Débat/ Conseil municipal/ Novembre 2013


 

M. LE MAIRE DE PARIS. - La parole est à M. Patrick KLUGMAN, pour la question d'actualité du groupe socialiste, radical de gauche et apparentés.

M. Patrick KLUGMAN. - Merci, Monsieur le Maire.

Monsieur le Maire, la plus grande confusion règne sur l'écotaxe. Cette confusion est visiblement entretenue par ceux issus d'une ancienne majorité qui ont décidé de confier à une société privée, "Ecomouv", la collecte de cette taxe moyennant une redevance exorbitante, de près de 20 % par an, soit plus de 250 millions d'euros, et qui, pour mieux s?en défendre, cherchent à rendre la collectivité parisienne complice d'une telle bévue, dont la justice est aujourd'hui saisie.

Nous ne nous laisserons pas entraîner dans cette volonté de brouillage?

M. LE MAIRE DE PARIS. - Ne la ramenez pas trop vite et seul M. KLUGMAN s'exprime !

M. Patrick KLUGMAN. - C'est la raison pour laquelle, Monsieur le Maire, afin que chacun puisse enfin assumer ses responsabilités, notre groupe a décidé de vous interpeller.
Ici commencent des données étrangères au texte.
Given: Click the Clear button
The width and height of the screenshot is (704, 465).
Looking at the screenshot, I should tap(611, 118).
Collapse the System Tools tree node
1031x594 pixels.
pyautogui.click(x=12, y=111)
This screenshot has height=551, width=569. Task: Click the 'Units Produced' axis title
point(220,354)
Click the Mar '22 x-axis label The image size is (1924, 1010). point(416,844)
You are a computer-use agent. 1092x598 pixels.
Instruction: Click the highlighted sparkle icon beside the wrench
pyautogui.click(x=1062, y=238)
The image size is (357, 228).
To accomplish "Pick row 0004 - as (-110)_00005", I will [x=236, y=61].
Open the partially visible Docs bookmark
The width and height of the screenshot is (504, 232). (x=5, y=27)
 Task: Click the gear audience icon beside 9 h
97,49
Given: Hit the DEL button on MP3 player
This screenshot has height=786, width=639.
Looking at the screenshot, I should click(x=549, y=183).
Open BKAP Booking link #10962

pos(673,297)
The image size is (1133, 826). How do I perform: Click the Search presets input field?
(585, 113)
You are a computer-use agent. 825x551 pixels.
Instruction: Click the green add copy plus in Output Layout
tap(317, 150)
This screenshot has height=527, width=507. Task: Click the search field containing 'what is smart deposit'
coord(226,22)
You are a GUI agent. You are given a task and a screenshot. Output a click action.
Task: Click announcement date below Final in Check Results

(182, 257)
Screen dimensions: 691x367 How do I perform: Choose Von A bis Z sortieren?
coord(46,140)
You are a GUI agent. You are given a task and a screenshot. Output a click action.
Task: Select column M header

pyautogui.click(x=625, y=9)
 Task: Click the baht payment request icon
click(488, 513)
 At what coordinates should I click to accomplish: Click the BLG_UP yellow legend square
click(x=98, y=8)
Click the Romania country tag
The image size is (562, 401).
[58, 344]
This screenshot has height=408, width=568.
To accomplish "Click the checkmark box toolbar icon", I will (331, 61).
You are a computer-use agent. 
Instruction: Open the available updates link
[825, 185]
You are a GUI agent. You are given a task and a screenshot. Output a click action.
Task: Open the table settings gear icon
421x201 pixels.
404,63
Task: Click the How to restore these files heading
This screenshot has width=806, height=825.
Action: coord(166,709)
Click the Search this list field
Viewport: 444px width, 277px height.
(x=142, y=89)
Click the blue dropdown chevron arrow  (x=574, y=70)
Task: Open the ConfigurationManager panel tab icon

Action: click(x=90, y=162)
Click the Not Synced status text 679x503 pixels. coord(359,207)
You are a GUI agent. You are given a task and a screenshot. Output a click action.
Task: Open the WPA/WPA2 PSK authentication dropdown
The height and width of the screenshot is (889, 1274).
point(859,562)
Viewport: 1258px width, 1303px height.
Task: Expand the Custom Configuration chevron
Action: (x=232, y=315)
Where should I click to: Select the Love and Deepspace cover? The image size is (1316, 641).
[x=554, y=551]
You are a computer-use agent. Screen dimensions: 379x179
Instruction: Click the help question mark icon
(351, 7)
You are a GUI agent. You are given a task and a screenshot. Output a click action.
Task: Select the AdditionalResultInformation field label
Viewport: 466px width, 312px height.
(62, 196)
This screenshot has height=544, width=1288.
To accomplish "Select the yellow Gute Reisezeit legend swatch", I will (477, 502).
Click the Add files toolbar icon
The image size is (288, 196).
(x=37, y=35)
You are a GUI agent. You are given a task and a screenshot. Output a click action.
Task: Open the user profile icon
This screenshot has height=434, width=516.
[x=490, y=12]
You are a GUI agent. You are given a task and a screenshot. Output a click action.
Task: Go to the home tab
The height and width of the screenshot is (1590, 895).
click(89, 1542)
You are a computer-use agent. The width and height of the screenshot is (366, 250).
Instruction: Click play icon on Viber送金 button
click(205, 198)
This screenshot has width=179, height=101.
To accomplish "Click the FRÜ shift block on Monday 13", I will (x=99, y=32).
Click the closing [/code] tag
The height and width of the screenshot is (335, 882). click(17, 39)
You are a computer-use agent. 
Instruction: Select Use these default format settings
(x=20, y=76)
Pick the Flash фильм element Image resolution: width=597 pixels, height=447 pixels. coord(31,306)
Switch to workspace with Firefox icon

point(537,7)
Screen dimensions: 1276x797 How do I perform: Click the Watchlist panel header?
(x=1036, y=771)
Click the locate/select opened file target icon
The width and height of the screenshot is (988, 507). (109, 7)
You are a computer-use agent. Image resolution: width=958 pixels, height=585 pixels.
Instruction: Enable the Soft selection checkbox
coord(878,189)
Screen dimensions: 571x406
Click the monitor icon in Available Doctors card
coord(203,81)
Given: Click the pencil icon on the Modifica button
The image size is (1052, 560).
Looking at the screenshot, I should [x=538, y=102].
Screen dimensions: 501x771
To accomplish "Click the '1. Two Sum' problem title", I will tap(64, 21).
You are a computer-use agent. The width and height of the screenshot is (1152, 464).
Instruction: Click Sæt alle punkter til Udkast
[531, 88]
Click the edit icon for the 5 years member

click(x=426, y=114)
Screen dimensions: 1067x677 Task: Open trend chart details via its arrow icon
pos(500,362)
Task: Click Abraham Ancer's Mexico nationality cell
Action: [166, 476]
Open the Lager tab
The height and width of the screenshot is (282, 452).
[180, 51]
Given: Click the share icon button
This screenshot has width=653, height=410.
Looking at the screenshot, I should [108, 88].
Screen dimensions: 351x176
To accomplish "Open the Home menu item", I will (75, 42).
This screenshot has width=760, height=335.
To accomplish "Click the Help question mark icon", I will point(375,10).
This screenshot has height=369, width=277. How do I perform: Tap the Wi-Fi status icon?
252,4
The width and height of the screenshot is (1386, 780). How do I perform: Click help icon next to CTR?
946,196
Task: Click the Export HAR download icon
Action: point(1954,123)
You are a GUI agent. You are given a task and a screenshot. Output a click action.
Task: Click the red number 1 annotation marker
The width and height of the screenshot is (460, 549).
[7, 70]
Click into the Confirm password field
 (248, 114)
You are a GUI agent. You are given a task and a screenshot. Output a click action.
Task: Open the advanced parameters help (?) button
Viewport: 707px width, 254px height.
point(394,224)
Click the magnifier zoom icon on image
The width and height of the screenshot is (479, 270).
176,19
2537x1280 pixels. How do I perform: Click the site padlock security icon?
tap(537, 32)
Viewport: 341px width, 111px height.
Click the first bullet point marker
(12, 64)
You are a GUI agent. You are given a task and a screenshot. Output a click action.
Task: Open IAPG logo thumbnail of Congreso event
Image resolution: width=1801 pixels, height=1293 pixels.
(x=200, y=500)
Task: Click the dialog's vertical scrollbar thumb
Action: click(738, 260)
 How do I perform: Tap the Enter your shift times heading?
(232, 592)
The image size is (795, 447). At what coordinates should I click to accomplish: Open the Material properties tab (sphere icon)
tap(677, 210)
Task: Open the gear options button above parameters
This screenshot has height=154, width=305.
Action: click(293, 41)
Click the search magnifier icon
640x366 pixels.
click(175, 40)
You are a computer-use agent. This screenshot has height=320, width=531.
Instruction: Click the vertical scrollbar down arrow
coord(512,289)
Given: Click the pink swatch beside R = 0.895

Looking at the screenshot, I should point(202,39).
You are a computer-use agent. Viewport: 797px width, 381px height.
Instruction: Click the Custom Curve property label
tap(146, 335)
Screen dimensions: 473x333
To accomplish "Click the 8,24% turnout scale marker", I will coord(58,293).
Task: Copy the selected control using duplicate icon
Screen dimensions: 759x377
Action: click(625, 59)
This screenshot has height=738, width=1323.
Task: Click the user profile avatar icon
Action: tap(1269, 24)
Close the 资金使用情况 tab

Au préalable, je souhaite rappeler l'attachement de notre majorité depuis 2001 à la politique, l'une des plus ambitieuses jamais conduites, pour lutter contre la pollution atmosphérique et développer des transports alternatifs non polluants. Nous ne pouvions donc que nous réjouir du principe issu du Grenelle de l'environnement de taxer les poids lourds qui empruntent le réseau national à raison de la pollution qu'ils créent. Non seulement nous pensions et pensons toujours que l'objectif est vertueux, mais en plus, il devait correspondre à une recette fiscale nouvelle pour notre collectivité. Monsieur le Maire, puisqu'il est beaucoup question de constance et de respect de la parole publique, il me semble que nul sur les bancs de notre majorité municipale, et ce, malgré la discussion en cours sur l'entrée en vigueur dans le temps de l'écotaxe, ne souhaite se dédire sur son bien-fondé, mais c'est de toute autre chose dont il est question aujourd'hui. Mme KOSCIUSKO-MORIZET, ancienne Ministre de l'Ecologie, candidate à la Mairie de Paris, a déclaré le 5 novembre dernier que le contrat "Ecomouv" aurait été lancé avant elle et signé après elle. Ce n'est pas tout. Tout en contestant sa responsabilité, Mme KOSCIUSKO-MORIZET a mis en cause le Conseil de Paris dans son ensemble, en pointant la délibération DVD 2012-101, du mois de novembre 2012, que nous avons adoptée à l'unanimité, et qui, d'après ses dires, aurait cherché à accélérer le contrat "Ecomouv", sous-entendant que contrairement à elle, nous aurions eu notre mot à dire sur la sélection du prestataire. L'ensemble de ces déclarations nous trouble.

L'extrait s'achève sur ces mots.